If you have followed me long enough you can probably see my pattern: while shooting from the hip (“31 in 31,” getting to the 170s in December, making lists of foods to not eat right away) I don’t do very well, but when I set a long-term goal or a goal a few months out (April streak, 1,000 miles, Richmond Marathon) I do fairly well. Last year I set my goal of the April streak in February. I needed to prepare myself for it mentally, as well as physically, to continue running after Shamrock. And of course the marathon goal was a year in the making — perhaps too long term. (Sometimes I wonder if I would have gone for the Baltimore Marathon or the Marine Corps Marathon if I would have been OK.)

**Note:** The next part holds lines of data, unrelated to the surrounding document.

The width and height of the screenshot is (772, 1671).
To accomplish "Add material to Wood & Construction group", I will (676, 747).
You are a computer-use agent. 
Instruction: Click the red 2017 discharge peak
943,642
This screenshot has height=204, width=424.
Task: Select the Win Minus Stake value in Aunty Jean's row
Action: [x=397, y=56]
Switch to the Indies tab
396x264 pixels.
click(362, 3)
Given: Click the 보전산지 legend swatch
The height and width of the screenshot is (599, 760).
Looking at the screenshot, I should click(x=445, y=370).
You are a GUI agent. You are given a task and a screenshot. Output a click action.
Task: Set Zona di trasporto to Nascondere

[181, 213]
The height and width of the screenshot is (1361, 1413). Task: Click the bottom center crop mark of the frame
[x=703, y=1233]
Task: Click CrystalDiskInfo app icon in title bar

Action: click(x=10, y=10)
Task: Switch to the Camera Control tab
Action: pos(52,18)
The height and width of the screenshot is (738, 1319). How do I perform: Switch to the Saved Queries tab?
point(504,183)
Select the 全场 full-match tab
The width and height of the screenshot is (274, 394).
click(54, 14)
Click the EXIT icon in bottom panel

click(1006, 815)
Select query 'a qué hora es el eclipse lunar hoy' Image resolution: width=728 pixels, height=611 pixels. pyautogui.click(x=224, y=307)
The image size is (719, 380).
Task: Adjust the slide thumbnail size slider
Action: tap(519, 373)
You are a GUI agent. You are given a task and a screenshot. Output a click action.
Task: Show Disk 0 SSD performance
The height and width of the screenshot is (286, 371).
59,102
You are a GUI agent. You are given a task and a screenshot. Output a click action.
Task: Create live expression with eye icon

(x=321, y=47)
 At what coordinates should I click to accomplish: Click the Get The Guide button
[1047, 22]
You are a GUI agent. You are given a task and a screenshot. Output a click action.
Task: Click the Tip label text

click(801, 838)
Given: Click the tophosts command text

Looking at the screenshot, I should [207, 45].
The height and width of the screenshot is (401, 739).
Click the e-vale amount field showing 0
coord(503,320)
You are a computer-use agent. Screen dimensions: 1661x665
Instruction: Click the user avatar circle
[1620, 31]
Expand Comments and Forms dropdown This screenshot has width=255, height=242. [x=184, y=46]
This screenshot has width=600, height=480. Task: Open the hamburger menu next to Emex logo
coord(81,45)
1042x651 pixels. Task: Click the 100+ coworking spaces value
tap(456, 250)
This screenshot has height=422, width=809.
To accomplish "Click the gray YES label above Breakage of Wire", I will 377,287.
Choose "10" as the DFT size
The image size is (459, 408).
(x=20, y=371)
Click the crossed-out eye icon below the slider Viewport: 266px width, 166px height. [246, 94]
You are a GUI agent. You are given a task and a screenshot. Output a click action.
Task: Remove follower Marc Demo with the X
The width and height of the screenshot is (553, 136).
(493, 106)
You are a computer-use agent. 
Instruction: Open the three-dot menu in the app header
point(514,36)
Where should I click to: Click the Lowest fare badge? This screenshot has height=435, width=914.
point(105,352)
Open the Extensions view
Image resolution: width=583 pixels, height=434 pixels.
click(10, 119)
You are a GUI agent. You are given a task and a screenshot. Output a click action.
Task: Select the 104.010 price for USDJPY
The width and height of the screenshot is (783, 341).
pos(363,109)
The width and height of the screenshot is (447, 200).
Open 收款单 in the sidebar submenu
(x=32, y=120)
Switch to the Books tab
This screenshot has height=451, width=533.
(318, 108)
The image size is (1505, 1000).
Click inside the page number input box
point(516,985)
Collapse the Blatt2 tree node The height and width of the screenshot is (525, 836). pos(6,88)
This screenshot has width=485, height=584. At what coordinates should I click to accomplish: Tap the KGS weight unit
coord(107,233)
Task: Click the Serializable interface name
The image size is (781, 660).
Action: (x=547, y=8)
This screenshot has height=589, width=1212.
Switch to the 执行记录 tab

This brings me to thinking a lot about 2011′s goals. I have to do what works for me — setting goals well ahead of time, but also ones that make sense. In another words, SMART goals — Specific, Measurable, Attainable, Realistic/Relevant, Timely. I have them in my head, but I don’t like lists. Every time I’ve made a list of goals, something happens. For the first time in forever, I made a race schedule last year only to have things fall apart when I got sick and had a DNF.

My recent ITB injury has me fearing injuries again. Setting a goal for a PR in a half marathon is just crazy talk right now. It’s not even a realistic goal not knowing how long I’ll be away from distance running, not that I’m giving up hope for doing Shamrock yet. For now, though, I have to put running goals to the side and do some other things. That’s why the #2011commitments tag will last throughout the year and is about more than just running.

So for the second “Making the Commitment” post, I’ve decided that February 2011 will be a “meatless” month. That’s right, no meat.

I’m not going to go vegan on you — I still will have fish and eggs. Just no steaks or burgers or pork or chicken. Why? I want to do something different with my eating. I feel stuck in a rut. No burgers. No beef burritos. No New York Strip (not that I actually eat steak very often).

Why February? Well, it is the shortest month of the year. If I stick with it afterward, then fine. If I don’t, then so be it. What happens after isn’t as important as getting through those four weeks of change and committing to it.